Determine whether the following series converge or diverge. Justify your answer.
$$\sum\limits_{n=1}^{\infty}\dfrac{n!}{2n!+1}$$

Answer

**step1** Understanding the problem

The problem asks us to determine if an infinite sum of fractions gets larger and larger without end, which we call "diverges," or if it approaches a specific fixed number, which we call "converges." The sum starts with n=1 and continues forever.

**step2** Analyzing the general term of the series

Each term in the sum is given by the expression $$\dfrac{n!}{2n!+1}$$. The symbol $$n!$$ (read as "n factorial") means multiplying all whole numbers from 1 up to $$n$$. For example, $$1! = 1$$, $$2! = 1 \times 2 = 2$$, and $$3! = 1 \times 2 \times 3 = 6$$.

**step3** Evaluating the terms for small values of n

Let's calculate the first few terms of the sum to understand their values:
For $$n=1$$, the term is $$\dfrac{1!}{2(1!)+1} = \dfrac{1}{2(1)+1} = \dfrac{1}{2+1} = \dfrac{1}{3}$$.
For $$n=2$$, the term is $$\dfrac{2!}{2(2!)+1} = \dfrac{2}{2(2)+1} = \dfrac{2}{4+1} = \dfrac{2}{5}$$.
For $$n=3$$, the term is $$\dfrac{3!}{2(3!)+1} = \dfrac{6}{2(6)+1} = \dfrac{6}{12+1} = \dfrac{6}{13}$$.
For $$n=4$$, the term is $$\dfrac{4!}{2(4!)+1} = \dfrac{24}{2(24)+1} = \dfrac{24}{48+1} = \dfrac{24}{49}$$.

**step4** Observing the behavior of the terms for very large values of n

Now, let's consider what happens to the fraction $$\dfrac{n!}{2n!+1}$$ when $$n$$ becomes a very, very large number.
If $$n$$ is very large, then $$n!$$ will also be an extremely large number.
In the denominator, we have $$2n!+1$$. When $$n!$$ is an extremely large number, adding $$1$$ to $$2n!$$ makes very little difference to the overall size of $$2n!$$. It's like adding 1 to two million; the result is still very close to two million.
For example, if $$n!$$ was $$1,000,000$$, then the expression would be $$\dfrac{1,000,000}{2 \times 1,000,000 + 1} = \dfrac{1,000,000}{2,000,001}$$.
This fraction is very, very close to $$\dfrac{1,000,000}{2,000,000}$$, which simplifies to $$\dfrac{1}{2}$$.
So, as $$n$$ gets larger and larger, each term in the sum gets closer and closer to the fraction $$\dfrac{1}{2}$$.

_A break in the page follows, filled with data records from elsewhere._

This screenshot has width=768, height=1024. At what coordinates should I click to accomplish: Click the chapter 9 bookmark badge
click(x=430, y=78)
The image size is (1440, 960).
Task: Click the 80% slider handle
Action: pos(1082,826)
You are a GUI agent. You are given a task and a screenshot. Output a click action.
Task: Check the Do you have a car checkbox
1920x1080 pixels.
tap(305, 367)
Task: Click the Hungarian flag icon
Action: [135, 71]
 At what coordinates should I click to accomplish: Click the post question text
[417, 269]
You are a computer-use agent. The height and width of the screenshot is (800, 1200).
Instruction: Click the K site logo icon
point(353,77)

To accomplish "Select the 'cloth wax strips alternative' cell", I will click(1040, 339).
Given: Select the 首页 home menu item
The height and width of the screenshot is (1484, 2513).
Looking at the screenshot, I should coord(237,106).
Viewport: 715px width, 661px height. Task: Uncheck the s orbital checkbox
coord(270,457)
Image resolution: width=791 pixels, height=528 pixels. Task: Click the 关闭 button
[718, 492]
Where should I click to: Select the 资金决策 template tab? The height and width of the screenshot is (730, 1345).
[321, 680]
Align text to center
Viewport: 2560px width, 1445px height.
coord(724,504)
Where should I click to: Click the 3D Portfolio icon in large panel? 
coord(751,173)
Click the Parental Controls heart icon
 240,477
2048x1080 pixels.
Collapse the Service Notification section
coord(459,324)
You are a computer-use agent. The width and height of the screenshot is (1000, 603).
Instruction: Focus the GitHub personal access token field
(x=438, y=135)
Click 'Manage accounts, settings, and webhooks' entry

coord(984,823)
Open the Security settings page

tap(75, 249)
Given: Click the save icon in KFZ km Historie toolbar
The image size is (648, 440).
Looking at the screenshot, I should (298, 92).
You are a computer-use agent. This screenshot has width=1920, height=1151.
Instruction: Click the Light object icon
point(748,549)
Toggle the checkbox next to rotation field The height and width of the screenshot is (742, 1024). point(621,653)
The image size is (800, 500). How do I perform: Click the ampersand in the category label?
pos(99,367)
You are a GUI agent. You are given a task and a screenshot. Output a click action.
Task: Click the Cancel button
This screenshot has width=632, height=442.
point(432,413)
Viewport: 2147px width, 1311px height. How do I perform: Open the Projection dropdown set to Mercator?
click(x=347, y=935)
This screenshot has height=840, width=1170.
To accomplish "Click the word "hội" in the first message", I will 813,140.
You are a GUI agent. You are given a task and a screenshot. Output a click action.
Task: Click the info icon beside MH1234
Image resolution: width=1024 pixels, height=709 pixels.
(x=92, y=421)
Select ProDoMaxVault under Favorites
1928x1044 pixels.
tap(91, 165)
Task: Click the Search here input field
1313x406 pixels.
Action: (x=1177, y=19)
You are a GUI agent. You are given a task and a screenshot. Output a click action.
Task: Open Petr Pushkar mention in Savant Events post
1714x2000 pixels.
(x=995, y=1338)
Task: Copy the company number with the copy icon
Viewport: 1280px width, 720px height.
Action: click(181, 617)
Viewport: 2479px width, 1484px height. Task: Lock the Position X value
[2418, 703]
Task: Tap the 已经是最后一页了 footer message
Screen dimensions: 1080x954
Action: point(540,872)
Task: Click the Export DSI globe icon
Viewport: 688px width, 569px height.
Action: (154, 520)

**step5** Determining convergence or divergence

When we add an infinite number of terms, and each term is getting closer to a number that is not zero (in this case, $$\dfrac{1}{2}$$), the total sum will keep getting larger and larger without ever stopping.
Imagine adding $$\dfrac{1}{2} + \dfrac{1}{2} + \dfrac{1}{2} + \dots$$ over and over for an endless number of times. The sum would become incredibly large, beyond any number we can imagine.
Since the parts we are adding in our series (the terms) do not get smaller and smaller until they are almost zero, but instead get closer to $$\dfrac{1}{2}$$, the total sum of these terms will never settle down to a fixed number. Instead, it will grow without bound. Therefore, the series diverges.